Шера смущенно опустила голову.
— Слушайте, товарищ Шера, — сказал матрос, поднимаясь с кресла, — люди эти, Антон либо Пейся, — воины. Стрелять их научим, и если надо — в бой. А вы представительница слабого пола. Понимаете вы это?
— Понимаю.
— Хорошо… — Полянка подумал и вновь обратился к Шере: — Когда ходили гайдамаки и вообще охотники всякие из чужих земель, двери что? были? На тяжелые засовы заперты! И ставни наскрозь закрыты. А теперь окна открыты и двери, почему? Потому, что страха нет. Стало быть, на чьей стороне выходит правда? Скажите, товарищ Шера.
— На вашей, — тихо ответила Шера и с тревогой взглянула на Сему.
— Верно, — воодушевляясь, заговорил матрос, — на нашей! И держитесь этой правды обеими руками до последних дней своих, хотя это, конечно, — с вежливой улыбкой добавил Полянка, — будет еще не скоро!
— Можно сесть? — спросила Шера.
— Можно, — разрешил матрос. — И отца своего пришлите к нам для разговора. А всем, товарищи, напоминаю, что завтра начнем стрелять.

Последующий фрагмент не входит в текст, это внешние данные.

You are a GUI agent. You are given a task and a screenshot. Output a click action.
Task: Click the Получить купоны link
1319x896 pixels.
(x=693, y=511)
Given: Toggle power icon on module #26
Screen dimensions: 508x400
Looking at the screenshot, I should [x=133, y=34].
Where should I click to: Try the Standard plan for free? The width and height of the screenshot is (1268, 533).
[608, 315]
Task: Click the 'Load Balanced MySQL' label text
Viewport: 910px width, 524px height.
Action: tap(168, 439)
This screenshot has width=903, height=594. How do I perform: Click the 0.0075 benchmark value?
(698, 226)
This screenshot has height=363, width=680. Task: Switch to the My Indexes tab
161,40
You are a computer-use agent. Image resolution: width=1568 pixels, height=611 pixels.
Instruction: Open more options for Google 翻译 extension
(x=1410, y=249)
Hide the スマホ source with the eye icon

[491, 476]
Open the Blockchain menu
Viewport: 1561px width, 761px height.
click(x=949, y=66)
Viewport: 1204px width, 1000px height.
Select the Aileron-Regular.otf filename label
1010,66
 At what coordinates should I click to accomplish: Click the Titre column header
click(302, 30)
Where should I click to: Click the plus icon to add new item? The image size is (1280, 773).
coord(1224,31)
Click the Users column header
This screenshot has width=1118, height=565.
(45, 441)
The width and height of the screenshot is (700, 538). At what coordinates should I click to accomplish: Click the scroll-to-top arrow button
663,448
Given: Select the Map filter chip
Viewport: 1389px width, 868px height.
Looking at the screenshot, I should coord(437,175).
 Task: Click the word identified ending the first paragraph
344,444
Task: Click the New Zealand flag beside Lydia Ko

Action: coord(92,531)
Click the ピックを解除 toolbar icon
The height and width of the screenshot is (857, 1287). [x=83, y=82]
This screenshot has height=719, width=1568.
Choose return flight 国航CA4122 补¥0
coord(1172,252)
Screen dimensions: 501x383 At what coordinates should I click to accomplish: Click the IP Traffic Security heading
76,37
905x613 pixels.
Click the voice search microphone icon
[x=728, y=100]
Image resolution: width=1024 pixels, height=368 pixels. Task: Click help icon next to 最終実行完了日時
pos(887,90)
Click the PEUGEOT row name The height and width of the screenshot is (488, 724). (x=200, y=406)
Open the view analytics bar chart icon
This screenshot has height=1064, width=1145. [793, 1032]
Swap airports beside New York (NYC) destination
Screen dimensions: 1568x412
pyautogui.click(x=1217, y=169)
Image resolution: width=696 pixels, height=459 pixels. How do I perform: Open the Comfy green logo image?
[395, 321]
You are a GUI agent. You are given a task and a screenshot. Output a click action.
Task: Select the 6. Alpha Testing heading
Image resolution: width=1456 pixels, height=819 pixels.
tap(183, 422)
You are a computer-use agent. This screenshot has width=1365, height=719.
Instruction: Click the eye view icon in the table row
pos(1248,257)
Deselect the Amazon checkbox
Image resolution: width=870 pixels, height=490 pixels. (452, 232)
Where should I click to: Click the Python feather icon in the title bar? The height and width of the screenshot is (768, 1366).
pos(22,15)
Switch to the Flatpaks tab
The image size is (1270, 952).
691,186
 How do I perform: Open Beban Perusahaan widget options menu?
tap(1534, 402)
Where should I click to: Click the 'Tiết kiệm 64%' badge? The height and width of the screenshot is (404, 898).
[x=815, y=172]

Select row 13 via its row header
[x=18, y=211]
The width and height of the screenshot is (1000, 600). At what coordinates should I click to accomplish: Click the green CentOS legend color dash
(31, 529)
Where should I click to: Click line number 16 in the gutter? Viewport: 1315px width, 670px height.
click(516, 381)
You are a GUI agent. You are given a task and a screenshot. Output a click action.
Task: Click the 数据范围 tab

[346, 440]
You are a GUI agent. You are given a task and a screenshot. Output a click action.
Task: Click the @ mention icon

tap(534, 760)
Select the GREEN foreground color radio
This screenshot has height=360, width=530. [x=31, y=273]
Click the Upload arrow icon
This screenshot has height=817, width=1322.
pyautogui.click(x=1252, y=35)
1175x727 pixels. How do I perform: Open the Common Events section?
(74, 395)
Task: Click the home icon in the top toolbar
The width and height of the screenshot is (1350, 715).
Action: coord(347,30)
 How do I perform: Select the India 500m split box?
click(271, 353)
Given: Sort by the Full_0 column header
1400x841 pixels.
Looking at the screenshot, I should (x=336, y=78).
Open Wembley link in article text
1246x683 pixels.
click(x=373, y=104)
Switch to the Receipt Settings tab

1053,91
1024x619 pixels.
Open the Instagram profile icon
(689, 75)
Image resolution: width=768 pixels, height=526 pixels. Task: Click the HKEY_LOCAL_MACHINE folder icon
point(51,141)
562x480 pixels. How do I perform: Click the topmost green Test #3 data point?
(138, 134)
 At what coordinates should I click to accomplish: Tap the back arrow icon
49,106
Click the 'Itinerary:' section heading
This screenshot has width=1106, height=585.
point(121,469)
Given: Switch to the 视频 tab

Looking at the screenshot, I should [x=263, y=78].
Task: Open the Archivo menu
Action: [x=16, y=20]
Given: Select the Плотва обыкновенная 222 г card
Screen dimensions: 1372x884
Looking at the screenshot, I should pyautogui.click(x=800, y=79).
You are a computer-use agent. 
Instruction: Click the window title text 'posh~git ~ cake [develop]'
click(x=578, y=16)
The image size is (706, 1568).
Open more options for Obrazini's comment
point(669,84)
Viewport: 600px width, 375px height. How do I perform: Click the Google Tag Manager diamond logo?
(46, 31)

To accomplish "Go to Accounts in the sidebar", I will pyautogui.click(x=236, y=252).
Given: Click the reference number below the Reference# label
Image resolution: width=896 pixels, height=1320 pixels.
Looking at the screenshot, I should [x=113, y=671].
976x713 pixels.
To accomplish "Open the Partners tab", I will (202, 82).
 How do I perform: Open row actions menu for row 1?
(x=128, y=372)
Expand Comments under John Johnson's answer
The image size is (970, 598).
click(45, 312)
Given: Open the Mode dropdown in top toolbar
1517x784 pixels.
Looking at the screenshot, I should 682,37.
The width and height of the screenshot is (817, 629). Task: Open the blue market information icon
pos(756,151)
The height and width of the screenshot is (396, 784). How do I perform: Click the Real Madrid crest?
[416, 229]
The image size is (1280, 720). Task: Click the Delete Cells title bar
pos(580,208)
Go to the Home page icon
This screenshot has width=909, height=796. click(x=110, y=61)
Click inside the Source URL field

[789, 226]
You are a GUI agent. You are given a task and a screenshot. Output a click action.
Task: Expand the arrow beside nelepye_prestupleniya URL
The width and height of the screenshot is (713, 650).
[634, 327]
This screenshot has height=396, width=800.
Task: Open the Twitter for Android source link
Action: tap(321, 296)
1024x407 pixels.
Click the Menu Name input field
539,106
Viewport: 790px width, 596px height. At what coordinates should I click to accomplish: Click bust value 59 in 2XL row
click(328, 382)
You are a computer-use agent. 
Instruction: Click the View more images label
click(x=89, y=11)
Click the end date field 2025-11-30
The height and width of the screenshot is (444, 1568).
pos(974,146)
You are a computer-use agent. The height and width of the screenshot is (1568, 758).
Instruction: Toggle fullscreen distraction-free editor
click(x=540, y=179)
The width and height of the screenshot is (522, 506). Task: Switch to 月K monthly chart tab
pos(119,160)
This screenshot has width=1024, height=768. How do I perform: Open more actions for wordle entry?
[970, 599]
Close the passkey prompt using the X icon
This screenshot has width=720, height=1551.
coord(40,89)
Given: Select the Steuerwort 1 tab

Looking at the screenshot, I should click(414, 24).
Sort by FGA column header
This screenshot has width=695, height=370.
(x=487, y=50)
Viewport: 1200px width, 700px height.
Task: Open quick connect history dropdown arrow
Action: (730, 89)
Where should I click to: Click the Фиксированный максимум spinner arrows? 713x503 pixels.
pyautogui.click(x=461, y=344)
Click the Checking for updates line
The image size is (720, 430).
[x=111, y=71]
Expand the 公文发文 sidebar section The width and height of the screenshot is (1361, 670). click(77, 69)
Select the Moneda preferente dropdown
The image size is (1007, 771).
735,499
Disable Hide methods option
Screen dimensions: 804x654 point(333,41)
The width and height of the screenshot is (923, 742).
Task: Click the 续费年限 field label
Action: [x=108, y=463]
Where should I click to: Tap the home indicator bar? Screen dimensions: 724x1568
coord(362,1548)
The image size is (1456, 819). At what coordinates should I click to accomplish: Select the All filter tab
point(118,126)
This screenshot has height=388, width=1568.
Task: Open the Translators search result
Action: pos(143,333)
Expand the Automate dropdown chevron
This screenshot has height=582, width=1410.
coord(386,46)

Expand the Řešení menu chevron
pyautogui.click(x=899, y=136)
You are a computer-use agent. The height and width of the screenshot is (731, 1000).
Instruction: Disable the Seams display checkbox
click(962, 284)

Собрание кончилось. Антон вновь присел к фисгармонии, уже украдкой, мизинцем прикасаясь к клавишам. Сема вместе с Шерой вышел на улицу. Пейся с хитрой улыбкой проследовал за ними.
— Ну? — спросил Сема, с любопытством глядя на Шеру. — А ты боялась?
— Нет, — ответила Шера и замолчала. — А они папе ничего не сделают?
— Ничего, — успокоил ее Сема и, взяв за руку, подвел к дереву.
— А почему мне не дали такой бумаги, как у тебя?
— Дадут! Наверно, сейчас просто нет… Ну, скажи: вместе мы с тобой?
— Вместе, — улыбнулась Шера. — И до последних дней.
— Хотя это будет не скоро, — смеясь, добавил Сема и, оглянувшись, поцеловал Шеру в щеку. — Иди!
Шера постояла еще немного и, поправив оттопырившийся воротник на шинели Семы, медленно пошла домой. Едва она сделала несколько шагов, откуда-то из-под дерева вынырнул Пейся.
— Ты что? — удивился Сема.
Пейся усмехнулся:
— Ничего. Я был прав. И как раз именно в щеку!
Сема покраснел и, схватив Пейсю за плечо, пригнул к земле:
— Подсматривать? Кто позволил?
— Я нечаянно. Честное слово! — взмолился Пейся.
— И теперь будешь болтать повсюду?
— Не буду. Я уже все забыл.
Сема освободил Пейсю и внимательно посмотрел на него:
— Что ты видел на улице?
— Ничего.
— А возле дерева?
— Тоже ничего.
— То-то. Помни! Если Шеру обидишь, я положу на твою голову свой палец и прихвачу на всякий случай палец Доли, и ты войдешь в землю, как спичка. Понял?
— Понял! — покорно повторил Пейся и, взглянув на Сему, лукаво улыбнулся: — А все-таки я был прав. Как раз именно в щеку!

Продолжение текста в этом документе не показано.